### ESTRATTO FORNITO

------

Scandalo Banca Popolare di Vicenza, parte l’inchiesta giudiziaria

0
425
popolare di vicenza 2
La Guardia di finanza coordinata dal procuratore Luigi Salvadori indaga per l’ipotesi di aggiotaggio e ostacolo alle funzioni di vigilanza

 

popolare di vicenza 2Si allarga lo scandalo che ha vito protagonista la banca Popolare di Vicenza con azioni della banca acquistate tramite finanziamenti, per 975 milioni di euro, erogati agli azionisti dallo stesso istituto di credito, in misura tale da costituire violazione delle norme del diritto bancario: è questo il filone principale dell’inchiesta aperta dalla magistratura sulla Banca Popolare di Vicenza (117.000 soci), che fa seguito ad una ispezione compiuta dalla Bce.

La banca avrebbe finanziato – secondo l’ipotesi investigativa – un quarto del suo stesso capitale azionario (circa 4 miliardi di euro), superando i limiti consentiti. L’indagine della magistratura riguarda anche una sovrastima del prezzo delle azioni della Banca, che ha determinato numerose proteste degli azionisti, e che nell’ultima semestrale, avrebbe indotto i vertici a svalutare i crediti considerati deteriorati.

------

### MATERIALE ESTRATTO
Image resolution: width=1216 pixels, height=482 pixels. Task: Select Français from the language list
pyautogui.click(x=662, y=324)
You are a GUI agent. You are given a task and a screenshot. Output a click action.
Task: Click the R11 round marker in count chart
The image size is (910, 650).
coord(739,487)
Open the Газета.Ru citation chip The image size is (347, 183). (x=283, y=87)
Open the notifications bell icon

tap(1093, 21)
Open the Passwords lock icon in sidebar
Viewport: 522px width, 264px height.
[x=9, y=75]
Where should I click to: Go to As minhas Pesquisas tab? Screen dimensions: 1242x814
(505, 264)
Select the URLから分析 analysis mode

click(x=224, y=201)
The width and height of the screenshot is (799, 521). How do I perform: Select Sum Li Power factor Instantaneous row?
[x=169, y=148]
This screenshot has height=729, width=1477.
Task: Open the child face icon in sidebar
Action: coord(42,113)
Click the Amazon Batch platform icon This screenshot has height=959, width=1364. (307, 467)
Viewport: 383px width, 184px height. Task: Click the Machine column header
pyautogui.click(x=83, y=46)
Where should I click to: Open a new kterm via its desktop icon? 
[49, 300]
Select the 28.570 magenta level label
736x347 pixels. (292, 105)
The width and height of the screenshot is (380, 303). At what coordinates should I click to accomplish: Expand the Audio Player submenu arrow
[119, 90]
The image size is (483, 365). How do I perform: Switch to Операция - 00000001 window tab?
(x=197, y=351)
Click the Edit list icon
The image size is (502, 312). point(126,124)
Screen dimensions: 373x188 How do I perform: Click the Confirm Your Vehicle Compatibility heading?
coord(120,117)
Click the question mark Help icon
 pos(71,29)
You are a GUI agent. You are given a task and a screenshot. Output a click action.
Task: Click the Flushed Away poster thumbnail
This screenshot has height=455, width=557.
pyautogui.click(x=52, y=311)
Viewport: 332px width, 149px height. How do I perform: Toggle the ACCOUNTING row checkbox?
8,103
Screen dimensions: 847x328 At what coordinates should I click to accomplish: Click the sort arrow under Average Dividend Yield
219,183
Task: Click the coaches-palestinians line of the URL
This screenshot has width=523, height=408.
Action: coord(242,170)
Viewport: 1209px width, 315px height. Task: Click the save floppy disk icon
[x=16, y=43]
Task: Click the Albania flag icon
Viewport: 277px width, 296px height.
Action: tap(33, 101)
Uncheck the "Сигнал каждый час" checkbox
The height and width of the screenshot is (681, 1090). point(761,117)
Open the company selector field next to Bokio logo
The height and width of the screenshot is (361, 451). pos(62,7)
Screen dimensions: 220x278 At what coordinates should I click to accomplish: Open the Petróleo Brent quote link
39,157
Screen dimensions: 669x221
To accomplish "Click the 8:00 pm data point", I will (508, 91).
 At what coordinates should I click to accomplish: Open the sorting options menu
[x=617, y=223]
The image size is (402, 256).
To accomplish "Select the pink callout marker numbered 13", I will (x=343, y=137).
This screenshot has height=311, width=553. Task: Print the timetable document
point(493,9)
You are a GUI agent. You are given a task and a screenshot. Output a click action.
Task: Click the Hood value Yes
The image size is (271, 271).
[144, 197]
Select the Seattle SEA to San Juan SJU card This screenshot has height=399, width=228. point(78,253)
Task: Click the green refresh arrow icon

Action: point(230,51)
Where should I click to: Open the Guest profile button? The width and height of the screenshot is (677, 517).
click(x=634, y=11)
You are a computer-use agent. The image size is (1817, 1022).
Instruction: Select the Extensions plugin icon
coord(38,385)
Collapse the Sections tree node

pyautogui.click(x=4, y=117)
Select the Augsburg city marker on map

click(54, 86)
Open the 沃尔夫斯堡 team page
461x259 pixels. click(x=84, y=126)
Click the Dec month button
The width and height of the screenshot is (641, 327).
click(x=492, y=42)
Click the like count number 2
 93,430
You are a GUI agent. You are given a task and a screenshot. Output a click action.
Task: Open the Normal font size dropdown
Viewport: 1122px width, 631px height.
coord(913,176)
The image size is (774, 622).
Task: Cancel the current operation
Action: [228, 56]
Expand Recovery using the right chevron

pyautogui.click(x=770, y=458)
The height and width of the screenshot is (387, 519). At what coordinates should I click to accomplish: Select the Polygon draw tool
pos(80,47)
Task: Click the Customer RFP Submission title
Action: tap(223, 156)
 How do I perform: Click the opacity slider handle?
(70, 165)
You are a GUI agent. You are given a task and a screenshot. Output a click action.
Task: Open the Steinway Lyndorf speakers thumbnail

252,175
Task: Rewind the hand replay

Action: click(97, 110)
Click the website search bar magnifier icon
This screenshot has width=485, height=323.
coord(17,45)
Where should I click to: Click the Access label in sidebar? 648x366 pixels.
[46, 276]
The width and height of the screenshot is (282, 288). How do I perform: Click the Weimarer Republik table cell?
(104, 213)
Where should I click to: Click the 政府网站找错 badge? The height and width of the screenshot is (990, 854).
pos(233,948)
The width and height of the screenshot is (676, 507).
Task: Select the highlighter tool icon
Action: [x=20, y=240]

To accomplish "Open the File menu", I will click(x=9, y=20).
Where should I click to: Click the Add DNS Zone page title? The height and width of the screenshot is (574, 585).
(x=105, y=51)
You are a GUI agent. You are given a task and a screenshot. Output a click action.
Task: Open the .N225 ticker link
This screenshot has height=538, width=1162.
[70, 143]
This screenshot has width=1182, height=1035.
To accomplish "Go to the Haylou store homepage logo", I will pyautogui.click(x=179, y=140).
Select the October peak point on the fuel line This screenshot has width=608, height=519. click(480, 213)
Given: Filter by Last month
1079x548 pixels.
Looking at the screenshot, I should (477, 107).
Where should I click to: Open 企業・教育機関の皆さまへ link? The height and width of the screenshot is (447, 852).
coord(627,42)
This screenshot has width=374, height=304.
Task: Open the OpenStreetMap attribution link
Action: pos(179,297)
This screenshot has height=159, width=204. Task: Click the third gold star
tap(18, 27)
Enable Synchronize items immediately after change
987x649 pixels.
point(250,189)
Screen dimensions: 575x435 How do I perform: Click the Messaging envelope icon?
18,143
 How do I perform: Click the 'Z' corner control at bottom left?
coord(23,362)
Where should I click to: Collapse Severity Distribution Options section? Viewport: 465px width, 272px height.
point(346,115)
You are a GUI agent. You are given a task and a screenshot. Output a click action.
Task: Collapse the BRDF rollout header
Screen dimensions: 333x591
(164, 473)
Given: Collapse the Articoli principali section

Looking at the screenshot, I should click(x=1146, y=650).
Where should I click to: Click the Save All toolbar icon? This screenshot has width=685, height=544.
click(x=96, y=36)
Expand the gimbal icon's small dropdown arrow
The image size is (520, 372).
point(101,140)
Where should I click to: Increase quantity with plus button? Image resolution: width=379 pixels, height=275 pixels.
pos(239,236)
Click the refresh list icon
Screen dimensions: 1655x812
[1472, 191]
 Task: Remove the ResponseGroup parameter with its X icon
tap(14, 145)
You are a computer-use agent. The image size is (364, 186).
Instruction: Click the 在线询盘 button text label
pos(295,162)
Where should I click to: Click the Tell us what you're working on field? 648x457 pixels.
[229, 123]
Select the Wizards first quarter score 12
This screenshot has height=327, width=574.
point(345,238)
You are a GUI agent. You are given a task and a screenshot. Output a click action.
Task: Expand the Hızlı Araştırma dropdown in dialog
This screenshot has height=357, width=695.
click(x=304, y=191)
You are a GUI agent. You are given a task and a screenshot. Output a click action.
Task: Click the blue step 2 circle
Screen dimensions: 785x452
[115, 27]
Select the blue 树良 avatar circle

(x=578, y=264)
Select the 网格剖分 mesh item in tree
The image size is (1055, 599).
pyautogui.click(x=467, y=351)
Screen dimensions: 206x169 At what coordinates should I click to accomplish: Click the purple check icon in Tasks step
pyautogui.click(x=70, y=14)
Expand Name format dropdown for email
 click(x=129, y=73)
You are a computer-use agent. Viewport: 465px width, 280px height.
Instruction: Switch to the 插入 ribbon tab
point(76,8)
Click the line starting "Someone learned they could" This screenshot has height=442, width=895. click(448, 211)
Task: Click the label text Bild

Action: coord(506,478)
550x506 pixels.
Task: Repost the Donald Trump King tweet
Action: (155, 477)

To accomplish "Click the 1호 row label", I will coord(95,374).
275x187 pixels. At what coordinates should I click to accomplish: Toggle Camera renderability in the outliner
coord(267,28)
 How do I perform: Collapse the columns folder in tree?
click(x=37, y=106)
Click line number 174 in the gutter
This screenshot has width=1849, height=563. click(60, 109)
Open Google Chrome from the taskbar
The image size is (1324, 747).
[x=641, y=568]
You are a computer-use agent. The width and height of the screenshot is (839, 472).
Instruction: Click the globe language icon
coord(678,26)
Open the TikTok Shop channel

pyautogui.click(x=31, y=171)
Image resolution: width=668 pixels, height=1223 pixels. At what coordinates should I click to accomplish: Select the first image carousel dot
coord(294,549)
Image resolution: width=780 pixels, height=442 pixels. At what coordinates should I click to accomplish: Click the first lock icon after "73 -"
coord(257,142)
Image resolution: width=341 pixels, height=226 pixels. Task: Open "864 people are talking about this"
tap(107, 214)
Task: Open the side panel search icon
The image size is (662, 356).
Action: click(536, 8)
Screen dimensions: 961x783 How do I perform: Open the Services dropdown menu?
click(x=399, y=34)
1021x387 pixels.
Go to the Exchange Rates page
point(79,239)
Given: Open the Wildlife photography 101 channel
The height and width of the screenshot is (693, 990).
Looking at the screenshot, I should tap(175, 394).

------

### CONSEGNA
Secondo l'articolo sulla Banca Popolare di Vicenza, a quanto ammontano i finanziamenti erogati dall'istituto agli azionisti per l'acquisto di azioni della banca?

### ESERCIZIO SVOLTO
975 milioni di euro.